**INSTRUCTIONS FOR THE TASK:**
When the line containing "This screenshot has height=929, width=2048." appears in the data below, begin copying there and stop only after the line containing "Task: Click the Save program icon".

"""

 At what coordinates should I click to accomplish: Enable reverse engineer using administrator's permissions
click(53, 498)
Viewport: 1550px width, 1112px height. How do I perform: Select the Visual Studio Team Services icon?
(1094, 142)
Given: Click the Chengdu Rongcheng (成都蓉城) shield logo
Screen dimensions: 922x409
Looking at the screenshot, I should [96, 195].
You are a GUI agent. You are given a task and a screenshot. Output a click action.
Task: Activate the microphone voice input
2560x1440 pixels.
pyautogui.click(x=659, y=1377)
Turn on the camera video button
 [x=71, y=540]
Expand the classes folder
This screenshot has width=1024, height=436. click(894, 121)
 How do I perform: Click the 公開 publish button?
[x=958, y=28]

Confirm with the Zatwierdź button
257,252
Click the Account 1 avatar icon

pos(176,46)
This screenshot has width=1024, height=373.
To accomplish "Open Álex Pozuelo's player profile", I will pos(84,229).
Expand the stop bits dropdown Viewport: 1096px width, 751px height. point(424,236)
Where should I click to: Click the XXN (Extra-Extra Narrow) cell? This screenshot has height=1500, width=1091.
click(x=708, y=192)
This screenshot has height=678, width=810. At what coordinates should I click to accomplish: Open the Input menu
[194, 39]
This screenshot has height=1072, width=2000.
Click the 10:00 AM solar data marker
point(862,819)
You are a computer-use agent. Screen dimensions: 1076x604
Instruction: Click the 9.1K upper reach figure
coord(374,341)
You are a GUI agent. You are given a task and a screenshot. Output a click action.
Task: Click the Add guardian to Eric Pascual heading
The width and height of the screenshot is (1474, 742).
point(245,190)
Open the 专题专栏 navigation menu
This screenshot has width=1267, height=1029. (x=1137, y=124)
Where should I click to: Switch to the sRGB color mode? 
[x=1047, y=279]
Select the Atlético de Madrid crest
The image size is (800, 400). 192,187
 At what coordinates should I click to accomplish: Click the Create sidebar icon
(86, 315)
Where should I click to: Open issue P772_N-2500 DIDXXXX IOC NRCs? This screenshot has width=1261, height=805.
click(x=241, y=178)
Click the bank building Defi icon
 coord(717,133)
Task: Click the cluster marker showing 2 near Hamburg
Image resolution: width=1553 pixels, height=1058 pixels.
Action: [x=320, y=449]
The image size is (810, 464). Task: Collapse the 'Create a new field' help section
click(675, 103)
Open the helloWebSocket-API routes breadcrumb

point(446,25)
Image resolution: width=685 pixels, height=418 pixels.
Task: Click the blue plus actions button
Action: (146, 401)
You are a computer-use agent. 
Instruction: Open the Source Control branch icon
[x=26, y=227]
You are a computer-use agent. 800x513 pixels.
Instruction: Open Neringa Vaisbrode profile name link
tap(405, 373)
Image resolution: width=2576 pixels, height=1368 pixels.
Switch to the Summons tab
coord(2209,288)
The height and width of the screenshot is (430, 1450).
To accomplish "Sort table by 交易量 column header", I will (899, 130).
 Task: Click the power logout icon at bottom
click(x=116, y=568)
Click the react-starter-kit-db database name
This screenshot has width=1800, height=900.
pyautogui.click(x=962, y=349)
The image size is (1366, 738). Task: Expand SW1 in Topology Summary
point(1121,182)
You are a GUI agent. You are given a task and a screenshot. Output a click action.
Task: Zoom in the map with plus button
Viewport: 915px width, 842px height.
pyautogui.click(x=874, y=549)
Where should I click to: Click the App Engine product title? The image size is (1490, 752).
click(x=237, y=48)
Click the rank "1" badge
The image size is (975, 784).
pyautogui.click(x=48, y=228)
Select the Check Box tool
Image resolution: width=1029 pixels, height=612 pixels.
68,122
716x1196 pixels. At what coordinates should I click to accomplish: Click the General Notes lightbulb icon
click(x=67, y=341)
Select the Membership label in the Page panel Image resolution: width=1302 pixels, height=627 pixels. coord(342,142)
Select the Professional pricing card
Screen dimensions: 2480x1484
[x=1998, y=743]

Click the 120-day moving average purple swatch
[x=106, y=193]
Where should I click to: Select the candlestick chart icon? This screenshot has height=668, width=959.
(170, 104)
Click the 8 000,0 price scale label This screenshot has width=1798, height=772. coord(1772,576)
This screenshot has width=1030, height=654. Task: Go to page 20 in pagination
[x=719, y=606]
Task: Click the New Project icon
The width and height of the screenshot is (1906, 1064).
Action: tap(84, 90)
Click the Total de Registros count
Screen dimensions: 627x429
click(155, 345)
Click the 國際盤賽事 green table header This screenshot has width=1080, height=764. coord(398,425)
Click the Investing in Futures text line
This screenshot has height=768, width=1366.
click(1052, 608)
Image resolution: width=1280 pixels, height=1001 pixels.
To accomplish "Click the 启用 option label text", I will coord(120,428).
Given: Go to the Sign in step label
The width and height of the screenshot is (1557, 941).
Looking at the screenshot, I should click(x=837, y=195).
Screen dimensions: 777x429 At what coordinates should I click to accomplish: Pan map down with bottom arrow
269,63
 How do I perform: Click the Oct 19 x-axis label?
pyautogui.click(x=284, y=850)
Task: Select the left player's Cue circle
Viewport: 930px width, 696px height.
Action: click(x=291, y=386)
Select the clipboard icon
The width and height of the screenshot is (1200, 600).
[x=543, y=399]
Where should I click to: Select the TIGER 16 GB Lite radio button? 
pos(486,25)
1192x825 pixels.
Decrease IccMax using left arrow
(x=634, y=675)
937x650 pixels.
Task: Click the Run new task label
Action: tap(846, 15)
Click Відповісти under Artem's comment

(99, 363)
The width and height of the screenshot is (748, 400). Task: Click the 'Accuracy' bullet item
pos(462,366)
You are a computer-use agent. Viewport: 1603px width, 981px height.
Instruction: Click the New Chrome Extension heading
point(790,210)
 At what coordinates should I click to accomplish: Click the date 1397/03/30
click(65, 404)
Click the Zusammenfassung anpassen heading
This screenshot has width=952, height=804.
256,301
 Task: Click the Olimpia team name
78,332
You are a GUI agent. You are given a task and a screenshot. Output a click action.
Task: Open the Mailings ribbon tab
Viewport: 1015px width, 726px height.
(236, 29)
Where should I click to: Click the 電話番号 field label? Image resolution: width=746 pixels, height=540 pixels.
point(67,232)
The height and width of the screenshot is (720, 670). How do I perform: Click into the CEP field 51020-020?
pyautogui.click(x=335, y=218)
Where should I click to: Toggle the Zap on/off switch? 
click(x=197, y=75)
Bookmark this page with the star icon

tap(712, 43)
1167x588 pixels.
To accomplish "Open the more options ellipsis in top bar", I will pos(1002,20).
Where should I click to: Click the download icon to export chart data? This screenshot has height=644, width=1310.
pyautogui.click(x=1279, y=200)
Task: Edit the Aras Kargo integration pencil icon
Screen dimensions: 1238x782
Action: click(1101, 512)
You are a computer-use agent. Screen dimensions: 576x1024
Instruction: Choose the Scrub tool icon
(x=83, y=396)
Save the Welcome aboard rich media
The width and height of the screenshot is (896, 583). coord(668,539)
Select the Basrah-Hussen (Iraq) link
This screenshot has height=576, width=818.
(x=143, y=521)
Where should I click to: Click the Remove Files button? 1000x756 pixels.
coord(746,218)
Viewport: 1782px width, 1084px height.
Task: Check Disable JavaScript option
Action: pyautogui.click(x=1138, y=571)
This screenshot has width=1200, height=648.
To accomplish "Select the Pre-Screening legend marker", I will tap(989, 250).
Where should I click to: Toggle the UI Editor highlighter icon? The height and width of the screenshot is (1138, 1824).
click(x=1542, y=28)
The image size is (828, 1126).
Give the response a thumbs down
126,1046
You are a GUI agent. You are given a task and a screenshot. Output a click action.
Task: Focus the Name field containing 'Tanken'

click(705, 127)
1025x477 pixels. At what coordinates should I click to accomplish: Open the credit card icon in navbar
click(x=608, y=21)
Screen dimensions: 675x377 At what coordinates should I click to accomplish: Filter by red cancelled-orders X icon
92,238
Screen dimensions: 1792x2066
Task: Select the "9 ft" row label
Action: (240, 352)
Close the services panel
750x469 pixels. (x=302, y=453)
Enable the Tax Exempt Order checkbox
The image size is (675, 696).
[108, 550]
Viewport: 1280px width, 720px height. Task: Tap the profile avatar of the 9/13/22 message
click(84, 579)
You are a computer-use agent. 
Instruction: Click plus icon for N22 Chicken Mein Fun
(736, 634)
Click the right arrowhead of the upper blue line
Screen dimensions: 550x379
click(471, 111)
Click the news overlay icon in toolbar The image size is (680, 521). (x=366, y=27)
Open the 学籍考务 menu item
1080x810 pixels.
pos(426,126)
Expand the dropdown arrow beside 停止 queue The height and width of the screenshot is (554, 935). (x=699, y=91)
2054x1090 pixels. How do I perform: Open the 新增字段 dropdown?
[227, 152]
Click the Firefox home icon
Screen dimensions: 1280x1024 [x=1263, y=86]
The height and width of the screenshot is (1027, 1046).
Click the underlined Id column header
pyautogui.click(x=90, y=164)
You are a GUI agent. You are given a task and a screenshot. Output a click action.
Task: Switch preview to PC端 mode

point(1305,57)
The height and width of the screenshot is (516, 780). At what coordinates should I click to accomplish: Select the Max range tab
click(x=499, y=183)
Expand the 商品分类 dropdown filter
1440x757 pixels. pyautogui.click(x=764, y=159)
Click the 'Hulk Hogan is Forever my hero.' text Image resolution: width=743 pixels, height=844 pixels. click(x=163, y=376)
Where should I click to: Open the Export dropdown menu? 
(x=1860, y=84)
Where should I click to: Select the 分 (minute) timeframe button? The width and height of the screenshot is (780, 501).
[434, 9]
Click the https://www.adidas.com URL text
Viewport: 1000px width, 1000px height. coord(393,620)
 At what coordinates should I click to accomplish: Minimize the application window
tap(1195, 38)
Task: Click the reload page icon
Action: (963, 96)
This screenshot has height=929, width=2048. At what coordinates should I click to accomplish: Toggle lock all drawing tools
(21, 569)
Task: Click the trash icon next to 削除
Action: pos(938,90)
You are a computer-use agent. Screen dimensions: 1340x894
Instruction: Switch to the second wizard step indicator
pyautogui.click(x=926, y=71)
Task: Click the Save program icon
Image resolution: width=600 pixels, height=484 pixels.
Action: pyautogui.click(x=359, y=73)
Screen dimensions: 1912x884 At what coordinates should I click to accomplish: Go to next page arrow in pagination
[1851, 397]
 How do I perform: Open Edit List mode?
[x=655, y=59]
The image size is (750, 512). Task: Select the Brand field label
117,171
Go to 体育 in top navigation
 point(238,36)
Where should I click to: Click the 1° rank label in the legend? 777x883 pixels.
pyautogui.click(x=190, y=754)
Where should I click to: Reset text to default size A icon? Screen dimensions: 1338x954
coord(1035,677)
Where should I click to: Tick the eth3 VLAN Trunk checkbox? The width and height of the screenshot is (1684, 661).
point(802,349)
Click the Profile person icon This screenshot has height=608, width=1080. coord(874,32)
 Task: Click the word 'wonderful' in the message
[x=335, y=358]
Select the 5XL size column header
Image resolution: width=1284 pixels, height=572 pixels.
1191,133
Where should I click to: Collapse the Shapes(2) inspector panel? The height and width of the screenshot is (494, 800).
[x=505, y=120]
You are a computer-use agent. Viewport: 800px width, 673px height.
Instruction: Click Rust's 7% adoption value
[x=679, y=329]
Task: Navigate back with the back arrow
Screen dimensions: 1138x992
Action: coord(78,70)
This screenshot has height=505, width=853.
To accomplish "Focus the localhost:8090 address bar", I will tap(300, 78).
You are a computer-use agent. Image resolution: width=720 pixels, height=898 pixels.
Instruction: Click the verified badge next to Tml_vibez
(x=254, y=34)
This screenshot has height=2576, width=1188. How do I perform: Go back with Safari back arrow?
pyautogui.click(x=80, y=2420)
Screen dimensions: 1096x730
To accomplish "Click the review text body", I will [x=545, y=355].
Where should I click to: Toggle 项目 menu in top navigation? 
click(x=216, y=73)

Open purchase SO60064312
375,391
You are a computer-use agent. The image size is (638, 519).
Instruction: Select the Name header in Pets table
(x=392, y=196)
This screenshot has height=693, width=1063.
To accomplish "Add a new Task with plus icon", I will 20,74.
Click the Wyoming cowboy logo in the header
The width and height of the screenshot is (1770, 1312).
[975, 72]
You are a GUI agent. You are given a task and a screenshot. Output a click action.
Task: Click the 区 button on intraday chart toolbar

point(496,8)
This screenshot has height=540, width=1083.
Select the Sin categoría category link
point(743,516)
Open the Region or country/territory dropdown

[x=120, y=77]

"""

**ANSWER TO THIS TASK:**
This screenshot has height=929, width=2048. At what coordinates should I click to accomplish: Toggle lock all drawing tools
(21, 569)
Task: Click the trash icon next to 削除
Action: pos(938,90)
You are a computer-use agent. Screen dimensions: 1340x894
Instruction: Switch to the second wizard step indicator
pyautogui.click(x=926, y=71)
Task: Click the Save program icon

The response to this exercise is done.